Pero cuando el espectador cree que todo puede derivar en la narración de un triángulo
destructivo, a medio camino entre la crónica neorrealista del fracaso el sueño
americano y el thriller pasional, ¡aparecen ellos! Los bichos, los insectos,
una suerte de aradores de la sarna que, al decir del protagonista esquivo e
introvertido, le han sido inoculados en el curso de los experimentos que
llevaba el ejército a cabo con ellos como cobayas. Desde ese momento, la
película, sin perder los anteriores planteamientos, da un giro total hacia la
denuncia de los experimentos en guerra bacteriológica y del uso de cobayas
humanas con veteranos de guerra, algo sobre lo que, a propósito de la Guerra
del Golfo, no es que tenga visos de verosimilitud, sino que ha habido
documentales que han recogido casos ciertos. Como en otras películas de “invasiones”,
el esquema se reproduce al pie de la letra: aparece uno en la cama donde
duermen y, a partir de él, la “población” irá creciendo y adueñándose del
cuerpo de él, quien -¡y esas imágenes son
algo más que perturbadoras para quienes padecemos afecciones dermatológicas
agudas como la urticaria inmune, por ejemplo!- poco a poco se irá llenando de
ronchas provocadas por la imperiosa necesidad de rascarse para combatir la presencia
de los insectos. La espiral ya la pueden imaginar los espectadores, y puedo
asegurar que tiene escenas muy pero que muy duras. La irrupción, finalmente, de
los perseguidores que tratan de convencer a la mujer de que ese hombre es un
enfermo mental, un paranoico peligroso, acaba de sembrar la última duda en la
mente del espectador que asiste, relativamente desinformado entre lo que ve y
lo que oye, a un desarrollo que va alcanzando cotas de auténtico delirio a poco
que progresa la acción, en cuyo desarrollo se ha producido un cambio de
protagonismo: si en la primera parte es la camarera la que lleva el peso de la
acción, en la segunda es el misterioso visitante quien, poco a poco, acaba
ganando la total confianza en él por parte de su anfitriona, hasta el punto de
elegirlo a él frente a su mejor amiga, quien quiere sacarla de ese espacio
maldito donde la ve perderse junto a lo que le parece un desquiciamiento mental
evidente. Así pues, entre el relato de la invasión de los insectos y los efectos
de una paranoia profundísima, el espectador asiste, imantado a la pantalla, a
un desarrollo que deriva hacia lo espeluznante. La película tiene su origen en
una obra de teatro y el autor de ella es, además, el creador del guion. La
película no se resiente del escenario único ni de que todo el peso de la misma
recaiga en dos actorazos de tal magnitud como Ashley Judd y Michael Shannon, que no solo nos muestran la
fragilidad humana que los acerca, sino también la fortaleza que los une en un
mismo destino compartido hasta sus últimas consecuencias. Es, por lo tanto, y básicamente, una película
de actores, uno de esos “duelos” interpretativos en los que, cuando hay esa
química infalible del buen teatro, la pantalla se incendia.
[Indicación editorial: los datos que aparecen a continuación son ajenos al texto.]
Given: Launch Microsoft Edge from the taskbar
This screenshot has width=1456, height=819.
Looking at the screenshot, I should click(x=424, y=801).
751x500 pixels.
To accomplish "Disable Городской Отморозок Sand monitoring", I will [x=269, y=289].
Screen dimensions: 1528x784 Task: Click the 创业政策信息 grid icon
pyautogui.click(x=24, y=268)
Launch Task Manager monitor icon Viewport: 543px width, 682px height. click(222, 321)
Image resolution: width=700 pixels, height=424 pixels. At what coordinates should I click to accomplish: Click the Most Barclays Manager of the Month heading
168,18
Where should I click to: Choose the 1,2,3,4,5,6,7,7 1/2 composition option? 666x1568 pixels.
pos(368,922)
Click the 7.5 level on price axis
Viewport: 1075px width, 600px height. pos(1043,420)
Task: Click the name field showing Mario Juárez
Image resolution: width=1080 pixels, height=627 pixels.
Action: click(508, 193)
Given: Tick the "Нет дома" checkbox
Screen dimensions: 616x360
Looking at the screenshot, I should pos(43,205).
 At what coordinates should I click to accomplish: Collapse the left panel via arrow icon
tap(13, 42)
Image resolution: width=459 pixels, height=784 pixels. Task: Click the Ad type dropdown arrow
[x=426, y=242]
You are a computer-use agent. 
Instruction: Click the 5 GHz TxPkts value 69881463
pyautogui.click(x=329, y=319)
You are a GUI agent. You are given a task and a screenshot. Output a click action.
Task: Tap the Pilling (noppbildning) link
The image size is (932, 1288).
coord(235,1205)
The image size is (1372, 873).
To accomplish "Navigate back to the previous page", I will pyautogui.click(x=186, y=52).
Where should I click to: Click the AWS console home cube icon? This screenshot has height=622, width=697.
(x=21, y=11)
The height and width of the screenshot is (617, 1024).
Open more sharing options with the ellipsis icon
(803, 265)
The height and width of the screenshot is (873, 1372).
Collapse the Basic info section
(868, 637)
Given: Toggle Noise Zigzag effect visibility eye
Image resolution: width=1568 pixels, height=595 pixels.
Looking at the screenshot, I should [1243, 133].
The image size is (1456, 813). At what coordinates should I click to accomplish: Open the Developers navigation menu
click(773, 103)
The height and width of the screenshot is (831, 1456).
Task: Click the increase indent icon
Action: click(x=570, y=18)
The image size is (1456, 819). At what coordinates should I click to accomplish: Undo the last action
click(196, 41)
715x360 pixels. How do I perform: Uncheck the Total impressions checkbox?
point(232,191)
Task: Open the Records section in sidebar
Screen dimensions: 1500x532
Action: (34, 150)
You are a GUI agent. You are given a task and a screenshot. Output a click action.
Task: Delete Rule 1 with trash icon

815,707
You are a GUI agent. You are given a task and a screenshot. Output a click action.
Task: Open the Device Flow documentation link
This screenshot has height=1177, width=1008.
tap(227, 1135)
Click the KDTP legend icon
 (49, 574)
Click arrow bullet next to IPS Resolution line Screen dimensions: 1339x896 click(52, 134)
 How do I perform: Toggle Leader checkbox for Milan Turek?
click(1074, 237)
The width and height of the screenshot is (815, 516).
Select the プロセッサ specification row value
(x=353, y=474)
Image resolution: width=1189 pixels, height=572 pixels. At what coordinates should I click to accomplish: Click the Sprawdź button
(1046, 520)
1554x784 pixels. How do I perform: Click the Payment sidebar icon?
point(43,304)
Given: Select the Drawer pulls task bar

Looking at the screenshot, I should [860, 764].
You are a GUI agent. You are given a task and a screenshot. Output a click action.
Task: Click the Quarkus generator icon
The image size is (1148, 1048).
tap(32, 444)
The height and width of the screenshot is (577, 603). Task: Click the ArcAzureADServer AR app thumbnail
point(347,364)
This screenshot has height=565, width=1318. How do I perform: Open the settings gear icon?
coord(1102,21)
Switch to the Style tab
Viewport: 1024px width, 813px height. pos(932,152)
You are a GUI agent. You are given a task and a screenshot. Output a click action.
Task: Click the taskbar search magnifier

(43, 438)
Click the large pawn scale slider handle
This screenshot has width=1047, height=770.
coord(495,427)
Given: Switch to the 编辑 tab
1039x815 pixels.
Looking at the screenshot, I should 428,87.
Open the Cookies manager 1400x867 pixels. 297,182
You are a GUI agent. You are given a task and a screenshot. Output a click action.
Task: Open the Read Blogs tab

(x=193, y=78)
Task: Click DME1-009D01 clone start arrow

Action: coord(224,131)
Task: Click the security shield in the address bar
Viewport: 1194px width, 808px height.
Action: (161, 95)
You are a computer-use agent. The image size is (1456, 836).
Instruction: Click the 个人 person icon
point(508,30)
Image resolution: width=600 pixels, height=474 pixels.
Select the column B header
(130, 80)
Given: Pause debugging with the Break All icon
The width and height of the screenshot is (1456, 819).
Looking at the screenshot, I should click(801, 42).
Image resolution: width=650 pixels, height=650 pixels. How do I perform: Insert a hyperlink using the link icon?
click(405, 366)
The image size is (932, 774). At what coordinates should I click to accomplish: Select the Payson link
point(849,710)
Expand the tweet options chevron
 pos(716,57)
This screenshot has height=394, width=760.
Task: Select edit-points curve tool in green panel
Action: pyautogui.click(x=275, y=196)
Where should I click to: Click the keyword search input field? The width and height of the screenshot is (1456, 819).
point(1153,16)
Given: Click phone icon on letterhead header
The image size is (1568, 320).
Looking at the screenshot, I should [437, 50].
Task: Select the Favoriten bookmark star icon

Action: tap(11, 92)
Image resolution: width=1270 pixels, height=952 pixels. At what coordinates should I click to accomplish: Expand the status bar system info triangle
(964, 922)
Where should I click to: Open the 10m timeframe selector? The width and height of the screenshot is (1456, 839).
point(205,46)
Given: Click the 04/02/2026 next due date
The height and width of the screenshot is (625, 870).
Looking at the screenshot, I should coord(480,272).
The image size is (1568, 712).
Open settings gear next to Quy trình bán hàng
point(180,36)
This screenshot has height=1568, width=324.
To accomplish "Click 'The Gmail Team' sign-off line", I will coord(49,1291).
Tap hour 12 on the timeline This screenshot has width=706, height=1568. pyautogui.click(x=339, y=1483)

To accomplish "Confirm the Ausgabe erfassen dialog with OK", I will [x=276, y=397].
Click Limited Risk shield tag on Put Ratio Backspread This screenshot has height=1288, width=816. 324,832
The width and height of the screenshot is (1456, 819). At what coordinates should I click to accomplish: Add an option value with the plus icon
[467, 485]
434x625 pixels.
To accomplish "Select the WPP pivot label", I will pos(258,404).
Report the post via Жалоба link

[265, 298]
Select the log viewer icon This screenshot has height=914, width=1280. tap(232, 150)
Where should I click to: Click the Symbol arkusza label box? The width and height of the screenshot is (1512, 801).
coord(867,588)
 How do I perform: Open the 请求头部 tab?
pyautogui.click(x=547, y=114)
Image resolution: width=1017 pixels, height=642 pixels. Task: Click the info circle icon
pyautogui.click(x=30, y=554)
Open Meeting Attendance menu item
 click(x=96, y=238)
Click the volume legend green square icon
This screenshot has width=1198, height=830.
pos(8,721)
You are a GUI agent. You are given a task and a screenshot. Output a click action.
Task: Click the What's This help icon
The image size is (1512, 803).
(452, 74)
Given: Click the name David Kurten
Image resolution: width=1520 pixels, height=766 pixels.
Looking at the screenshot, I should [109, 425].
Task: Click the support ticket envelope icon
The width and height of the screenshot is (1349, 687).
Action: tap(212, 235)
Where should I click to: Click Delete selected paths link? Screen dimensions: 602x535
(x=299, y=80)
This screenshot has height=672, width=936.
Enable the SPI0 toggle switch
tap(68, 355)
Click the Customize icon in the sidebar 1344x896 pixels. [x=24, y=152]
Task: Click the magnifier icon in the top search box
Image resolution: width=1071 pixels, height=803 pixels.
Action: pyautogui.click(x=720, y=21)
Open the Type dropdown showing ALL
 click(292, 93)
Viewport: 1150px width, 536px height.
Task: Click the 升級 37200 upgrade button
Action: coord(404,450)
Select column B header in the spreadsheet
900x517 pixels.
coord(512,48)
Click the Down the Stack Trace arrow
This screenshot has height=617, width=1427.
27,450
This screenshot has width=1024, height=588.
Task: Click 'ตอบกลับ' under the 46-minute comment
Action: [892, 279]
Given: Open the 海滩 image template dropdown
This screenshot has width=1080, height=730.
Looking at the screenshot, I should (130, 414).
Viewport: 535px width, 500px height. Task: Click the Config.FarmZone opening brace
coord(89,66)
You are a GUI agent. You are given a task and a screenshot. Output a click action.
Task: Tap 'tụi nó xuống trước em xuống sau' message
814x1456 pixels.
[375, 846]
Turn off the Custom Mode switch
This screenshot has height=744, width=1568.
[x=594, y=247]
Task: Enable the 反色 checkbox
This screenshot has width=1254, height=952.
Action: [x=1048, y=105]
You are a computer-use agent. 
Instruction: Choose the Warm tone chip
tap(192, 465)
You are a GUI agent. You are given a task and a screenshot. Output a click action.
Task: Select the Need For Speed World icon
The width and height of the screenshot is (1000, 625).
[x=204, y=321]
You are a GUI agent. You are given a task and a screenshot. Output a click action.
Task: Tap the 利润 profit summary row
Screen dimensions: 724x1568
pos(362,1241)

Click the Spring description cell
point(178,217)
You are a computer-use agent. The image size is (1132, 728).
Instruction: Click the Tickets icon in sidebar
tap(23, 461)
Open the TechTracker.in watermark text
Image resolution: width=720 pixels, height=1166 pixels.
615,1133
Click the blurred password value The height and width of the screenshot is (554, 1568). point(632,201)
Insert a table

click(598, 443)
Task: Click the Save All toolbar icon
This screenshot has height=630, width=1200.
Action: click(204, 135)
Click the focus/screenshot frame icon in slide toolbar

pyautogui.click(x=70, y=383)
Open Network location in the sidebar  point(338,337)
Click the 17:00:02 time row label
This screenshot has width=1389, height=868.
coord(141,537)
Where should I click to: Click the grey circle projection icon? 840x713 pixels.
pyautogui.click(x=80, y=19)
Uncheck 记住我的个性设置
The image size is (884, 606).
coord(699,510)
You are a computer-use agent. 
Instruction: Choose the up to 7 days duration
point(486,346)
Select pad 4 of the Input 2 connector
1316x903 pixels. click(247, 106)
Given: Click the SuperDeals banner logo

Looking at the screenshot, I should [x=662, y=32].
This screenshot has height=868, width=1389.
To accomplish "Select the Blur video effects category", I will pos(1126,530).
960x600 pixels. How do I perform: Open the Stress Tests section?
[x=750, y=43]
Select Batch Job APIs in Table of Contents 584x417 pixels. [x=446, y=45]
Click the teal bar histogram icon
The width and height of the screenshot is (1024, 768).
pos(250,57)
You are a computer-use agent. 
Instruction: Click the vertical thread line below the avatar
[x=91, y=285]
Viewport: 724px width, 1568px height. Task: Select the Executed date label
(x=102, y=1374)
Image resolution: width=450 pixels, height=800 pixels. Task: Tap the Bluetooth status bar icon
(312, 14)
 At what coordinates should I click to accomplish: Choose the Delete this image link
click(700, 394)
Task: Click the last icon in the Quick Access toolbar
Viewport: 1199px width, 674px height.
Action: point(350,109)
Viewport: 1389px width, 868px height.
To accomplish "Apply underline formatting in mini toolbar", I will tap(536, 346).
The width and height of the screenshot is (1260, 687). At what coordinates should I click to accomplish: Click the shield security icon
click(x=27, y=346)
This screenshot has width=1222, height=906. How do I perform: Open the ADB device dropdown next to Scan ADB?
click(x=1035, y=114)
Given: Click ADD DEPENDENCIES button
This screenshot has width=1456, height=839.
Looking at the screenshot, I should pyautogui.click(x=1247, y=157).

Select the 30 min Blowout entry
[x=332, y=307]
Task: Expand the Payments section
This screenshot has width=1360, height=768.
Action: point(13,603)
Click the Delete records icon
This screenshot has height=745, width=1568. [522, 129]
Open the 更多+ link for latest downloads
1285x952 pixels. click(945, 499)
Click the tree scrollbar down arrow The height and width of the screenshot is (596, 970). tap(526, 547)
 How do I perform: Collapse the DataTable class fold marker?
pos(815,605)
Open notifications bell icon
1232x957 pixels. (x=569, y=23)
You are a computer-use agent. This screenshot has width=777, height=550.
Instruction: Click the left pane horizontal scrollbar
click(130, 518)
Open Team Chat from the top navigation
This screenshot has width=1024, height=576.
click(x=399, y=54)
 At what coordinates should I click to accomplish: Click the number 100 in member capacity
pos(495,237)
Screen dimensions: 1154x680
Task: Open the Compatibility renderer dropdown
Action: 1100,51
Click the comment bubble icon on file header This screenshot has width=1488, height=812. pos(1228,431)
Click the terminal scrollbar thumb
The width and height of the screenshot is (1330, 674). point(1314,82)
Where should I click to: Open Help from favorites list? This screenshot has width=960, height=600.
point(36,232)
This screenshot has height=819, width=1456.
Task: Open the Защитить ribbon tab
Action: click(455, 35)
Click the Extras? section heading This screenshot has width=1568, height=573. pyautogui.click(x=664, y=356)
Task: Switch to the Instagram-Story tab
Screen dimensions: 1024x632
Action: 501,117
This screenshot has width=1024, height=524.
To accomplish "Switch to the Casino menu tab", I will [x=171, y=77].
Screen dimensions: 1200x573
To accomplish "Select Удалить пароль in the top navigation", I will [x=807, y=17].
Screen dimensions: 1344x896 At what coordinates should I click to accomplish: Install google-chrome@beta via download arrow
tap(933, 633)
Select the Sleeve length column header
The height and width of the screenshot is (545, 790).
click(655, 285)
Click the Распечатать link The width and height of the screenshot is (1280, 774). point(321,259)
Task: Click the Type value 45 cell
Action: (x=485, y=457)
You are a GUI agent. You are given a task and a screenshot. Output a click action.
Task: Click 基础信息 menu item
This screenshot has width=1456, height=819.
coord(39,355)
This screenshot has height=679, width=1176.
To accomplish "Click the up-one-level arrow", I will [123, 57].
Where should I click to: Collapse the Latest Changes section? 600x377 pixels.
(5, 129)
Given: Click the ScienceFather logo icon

Ashley Judd,
además, que aparece caracterizada de un modo que vagamente recuerda al
personaje de Charlize Theron en Monster,
de Patty Jenkins, se supera a sí misma y alcanza unos registros
insospechados en ella, al menos por este espectador, dada su discreta carrera
profesional.Sí, por supuesto, es una película sobre “perdedores”, una visión
ácida del ideal de vida usamericano, y Friedkin ha sacado un partido extraordinario
de ambos actores. Pero en ese delirio de la invasión de los insectos, la puesta
en escena de una casa literalmente forrada de papel de aluminio por la que los
dos protagonistas se mueven, desnudos, como una inversión argumental de la
primera pareja en el infierno original, se lleva la palma, y las palmas de
quienes han aguantado hasta entonces ante la pantalla, dada la crueldad
intrínseca de la historia narrada. Lo trascendental es, comparta el espectador
la versión que comparta, de lo que les ocurre a los protagonistas, que Friedkin
ha sabido crear un relato de horror y de terror con muy pocos mimbres y una
habilidad cinematográfica extraordinaria, muy parecida, por lo reducido del
espacio, a la reciente de Habitación,
de Lenny Abrahamson. Nadie diría que esta película es obra del septuagenario Friedkin,
y sí de cualquier persona curtida en el cine indie de bajo presupuesto y
magníficas ideas. Un terrible y atractivo descubrimiento.